MATERIAL FOR THE TASK:
+ + + + + + +
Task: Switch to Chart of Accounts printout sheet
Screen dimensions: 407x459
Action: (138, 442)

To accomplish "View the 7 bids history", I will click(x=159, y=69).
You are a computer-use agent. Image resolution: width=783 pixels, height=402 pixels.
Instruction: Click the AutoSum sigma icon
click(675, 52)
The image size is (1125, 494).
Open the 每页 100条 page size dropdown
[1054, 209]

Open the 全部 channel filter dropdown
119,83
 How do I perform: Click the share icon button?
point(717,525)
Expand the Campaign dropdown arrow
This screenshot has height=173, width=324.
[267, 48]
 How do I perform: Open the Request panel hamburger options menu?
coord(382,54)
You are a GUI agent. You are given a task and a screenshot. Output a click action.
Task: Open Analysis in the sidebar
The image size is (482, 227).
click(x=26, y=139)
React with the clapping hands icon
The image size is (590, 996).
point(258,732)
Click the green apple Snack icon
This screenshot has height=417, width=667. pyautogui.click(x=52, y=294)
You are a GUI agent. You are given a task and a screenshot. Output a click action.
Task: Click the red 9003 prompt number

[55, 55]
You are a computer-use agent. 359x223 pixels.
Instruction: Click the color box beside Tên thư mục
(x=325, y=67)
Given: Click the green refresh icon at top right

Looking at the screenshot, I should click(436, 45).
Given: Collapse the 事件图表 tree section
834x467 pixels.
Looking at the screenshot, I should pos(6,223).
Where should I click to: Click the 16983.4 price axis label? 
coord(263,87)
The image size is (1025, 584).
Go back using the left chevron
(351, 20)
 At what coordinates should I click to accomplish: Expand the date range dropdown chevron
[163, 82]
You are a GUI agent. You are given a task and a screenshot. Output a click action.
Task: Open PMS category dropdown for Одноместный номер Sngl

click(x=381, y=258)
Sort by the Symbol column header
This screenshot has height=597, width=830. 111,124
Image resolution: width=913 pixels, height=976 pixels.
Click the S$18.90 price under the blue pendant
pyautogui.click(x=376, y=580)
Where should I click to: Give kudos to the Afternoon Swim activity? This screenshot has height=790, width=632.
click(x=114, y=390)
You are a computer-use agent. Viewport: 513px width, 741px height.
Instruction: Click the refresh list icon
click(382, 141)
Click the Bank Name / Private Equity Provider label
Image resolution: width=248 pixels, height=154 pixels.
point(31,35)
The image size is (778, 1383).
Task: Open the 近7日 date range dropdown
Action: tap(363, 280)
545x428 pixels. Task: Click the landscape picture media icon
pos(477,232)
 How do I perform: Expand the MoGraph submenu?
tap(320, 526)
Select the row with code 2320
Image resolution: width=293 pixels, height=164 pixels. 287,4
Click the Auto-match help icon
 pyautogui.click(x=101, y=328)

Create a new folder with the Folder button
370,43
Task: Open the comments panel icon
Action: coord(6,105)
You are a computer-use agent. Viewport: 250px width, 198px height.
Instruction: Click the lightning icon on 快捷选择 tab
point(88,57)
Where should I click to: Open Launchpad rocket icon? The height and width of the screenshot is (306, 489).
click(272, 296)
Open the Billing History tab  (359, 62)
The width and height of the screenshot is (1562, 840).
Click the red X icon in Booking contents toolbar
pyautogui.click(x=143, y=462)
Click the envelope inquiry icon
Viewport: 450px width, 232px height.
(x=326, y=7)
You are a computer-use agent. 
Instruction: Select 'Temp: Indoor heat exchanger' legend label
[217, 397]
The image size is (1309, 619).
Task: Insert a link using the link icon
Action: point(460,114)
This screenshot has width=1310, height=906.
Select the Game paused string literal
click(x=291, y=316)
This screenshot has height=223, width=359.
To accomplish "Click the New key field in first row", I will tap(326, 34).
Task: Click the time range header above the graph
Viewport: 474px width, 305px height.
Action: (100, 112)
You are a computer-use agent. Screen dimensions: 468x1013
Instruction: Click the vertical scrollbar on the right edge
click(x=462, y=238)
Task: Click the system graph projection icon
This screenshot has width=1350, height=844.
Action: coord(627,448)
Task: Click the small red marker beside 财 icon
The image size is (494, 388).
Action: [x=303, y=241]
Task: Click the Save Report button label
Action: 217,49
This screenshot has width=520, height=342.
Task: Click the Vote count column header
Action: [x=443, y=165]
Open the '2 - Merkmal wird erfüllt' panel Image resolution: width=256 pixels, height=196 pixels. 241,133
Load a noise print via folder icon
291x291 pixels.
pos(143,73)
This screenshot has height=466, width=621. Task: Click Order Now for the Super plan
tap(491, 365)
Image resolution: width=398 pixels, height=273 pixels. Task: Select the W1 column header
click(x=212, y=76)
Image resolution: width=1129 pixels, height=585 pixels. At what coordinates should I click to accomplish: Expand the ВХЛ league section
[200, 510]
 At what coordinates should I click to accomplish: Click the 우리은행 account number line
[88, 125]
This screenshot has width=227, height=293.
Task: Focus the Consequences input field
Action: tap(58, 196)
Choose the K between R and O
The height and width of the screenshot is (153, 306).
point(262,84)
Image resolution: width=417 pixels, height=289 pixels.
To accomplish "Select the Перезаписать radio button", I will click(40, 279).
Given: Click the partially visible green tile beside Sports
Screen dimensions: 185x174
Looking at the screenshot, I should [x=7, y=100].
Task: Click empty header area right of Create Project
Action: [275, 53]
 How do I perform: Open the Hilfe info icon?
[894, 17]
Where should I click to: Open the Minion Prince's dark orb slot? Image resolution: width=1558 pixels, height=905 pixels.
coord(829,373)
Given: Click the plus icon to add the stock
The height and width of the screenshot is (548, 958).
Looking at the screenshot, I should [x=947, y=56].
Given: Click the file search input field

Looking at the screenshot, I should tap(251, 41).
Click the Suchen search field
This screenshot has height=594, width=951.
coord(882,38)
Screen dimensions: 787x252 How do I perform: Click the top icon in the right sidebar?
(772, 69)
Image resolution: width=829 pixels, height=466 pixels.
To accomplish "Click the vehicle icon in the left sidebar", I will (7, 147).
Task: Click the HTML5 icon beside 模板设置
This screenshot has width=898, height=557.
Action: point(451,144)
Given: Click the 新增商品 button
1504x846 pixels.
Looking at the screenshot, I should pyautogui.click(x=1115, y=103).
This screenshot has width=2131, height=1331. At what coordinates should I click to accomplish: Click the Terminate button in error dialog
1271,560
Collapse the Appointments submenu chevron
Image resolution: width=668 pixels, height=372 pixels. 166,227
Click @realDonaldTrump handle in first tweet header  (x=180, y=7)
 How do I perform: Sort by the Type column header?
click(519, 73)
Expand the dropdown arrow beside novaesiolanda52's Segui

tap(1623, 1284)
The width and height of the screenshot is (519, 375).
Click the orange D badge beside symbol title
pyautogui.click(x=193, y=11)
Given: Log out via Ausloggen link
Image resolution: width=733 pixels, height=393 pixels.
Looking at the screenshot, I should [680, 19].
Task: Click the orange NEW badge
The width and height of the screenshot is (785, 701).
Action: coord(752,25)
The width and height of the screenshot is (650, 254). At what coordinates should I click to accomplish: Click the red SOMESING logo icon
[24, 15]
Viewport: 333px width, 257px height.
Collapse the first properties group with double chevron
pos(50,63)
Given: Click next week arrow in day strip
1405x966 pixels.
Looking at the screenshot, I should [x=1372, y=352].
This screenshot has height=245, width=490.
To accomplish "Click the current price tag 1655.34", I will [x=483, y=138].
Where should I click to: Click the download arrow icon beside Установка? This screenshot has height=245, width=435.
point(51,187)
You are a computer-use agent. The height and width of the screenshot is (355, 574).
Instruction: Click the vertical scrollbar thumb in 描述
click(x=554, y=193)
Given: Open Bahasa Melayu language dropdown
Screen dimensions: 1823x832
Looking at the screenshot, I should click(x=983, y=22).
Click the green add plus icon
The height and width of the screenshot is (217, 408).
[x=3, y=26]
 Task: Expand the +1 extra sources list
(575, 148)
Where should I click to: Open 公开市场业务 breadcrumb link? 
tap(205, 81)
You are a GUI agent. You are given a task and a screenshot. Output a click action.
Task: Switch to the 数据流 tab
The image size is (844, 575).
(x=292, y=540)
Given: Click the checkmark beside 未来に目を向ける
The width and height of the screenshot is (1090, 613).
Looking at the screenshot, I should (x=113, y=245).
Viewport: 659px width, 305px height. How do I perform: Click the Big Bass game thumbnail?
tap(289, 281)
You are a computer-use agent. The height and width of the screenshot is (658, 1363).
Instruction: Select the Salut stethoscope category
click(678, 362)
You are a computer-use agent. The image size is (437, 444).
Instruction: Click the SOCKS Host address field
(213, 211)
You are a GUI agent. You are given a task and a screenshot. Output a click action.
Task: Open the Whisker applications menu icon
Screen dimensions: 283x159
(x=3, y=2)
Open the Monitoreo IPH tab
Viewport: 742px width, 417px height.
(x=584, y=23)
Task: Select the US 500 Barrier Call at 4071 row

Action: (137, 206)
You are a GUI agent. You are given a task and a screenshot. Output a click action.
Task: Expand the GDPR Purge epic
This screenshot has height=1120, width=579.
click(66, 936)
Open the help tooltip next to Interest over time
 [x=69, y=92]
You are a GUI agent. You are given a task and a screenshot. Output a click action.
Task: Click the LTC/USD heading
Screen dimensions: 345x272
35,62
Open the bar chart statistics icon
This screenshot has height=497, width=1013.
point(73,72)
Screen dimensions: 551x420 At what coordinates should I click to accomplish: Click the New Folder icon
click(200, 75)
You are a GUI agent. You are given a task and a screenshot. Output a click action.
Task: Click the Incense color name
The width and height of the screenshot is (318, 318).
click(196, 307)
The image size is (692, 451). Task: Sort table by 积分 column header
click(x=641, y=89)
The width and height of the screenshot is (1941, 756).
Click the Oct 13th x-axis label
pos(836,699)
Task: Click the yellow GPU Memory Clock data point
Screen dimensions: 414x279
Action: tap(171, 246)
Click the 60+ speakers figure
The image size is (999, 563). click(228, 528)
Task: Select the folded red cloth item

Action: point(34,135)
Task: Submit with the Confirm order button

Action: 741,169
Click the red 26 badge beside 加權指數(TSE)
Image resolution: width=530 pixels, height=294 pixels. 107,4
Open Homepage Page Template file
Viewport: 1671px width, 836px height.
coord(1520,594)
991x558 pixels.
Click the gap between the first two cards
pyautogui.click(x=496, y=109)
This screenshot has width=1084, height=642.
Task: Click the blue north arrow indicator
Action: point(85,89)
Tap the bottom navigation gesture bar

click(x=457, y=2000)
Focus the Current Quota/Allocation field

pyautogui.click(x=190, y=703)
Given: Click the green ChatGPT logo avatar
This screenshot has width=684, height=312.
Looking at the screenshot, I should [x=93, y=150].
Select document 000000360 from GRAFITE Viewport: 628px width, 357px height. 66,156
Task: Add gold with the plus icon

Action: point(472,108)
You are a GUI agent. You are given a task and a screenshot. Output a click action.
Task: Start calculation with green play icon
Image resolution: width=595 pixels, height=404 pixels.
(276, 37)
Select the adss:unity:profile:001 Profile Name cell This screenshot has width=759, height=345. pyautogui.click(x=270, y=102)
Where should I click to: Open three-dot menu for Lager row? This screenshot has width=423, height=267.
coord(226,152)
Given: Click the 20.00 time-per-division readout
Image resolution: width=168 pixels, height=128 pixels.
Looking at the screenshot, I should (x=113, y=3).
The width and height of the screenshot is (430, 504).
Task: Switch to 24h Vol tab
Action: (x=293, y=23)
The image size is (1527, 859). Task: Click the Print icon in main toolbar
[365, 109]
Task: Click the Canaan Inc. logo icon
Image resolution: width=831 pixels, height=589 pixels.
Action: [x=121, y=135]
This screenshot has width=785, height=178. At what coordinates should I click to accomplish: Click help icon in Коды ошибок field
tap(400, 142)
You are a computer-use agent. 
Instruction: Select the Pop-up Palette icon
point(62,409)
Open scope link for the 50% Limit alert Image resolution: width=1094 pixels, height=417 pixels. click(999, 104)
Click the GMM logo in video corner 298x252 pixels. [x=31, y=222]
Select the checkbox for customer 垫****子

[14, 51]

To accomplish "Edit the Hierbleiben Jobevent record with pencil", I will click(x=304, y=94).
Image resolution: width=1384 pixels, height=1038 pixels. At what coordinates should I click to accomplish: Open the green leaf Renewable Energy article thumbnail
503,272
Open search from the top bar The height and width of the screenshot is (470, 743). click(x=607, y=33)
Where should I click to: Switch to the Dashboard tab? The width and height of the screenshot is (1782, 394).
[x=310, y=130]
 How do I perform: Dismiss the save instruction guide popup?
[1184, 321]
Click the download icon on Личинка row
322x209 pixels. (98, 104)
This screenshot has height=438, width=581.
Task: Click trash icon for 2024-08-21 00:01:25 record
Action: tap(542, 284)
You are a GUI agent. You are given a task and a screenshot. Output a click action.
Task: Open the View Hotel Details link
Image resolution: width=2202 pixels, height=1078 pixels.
+ + + + + + +
Referring to the material above, set down exactly the lines between the line with "991x558 pixels." and the line with "Select document 000000360", inclusive, and no other lines.

991x558 pixels.
Click the gap between the first two cards
pyautogui.click(x=496, y=109)
This screenshot has width=1084, height=642.
Task: Click the blue north arrow indicator
Action: point(85,89)
Tap the bottom navigation gesture bar

click(x=457, y=2000)
Focus the Current Quota/Allocation field

pyautogui.click(x=190, y=703)
Given: Click the green ChatGPT logo avatar
This screenshot has width=684, height=312.
Looking at the screenshot, I should [x=93, y=150].
Select document 000000360 from GRAFITE Viewport: 628px width, 357px height. 66,156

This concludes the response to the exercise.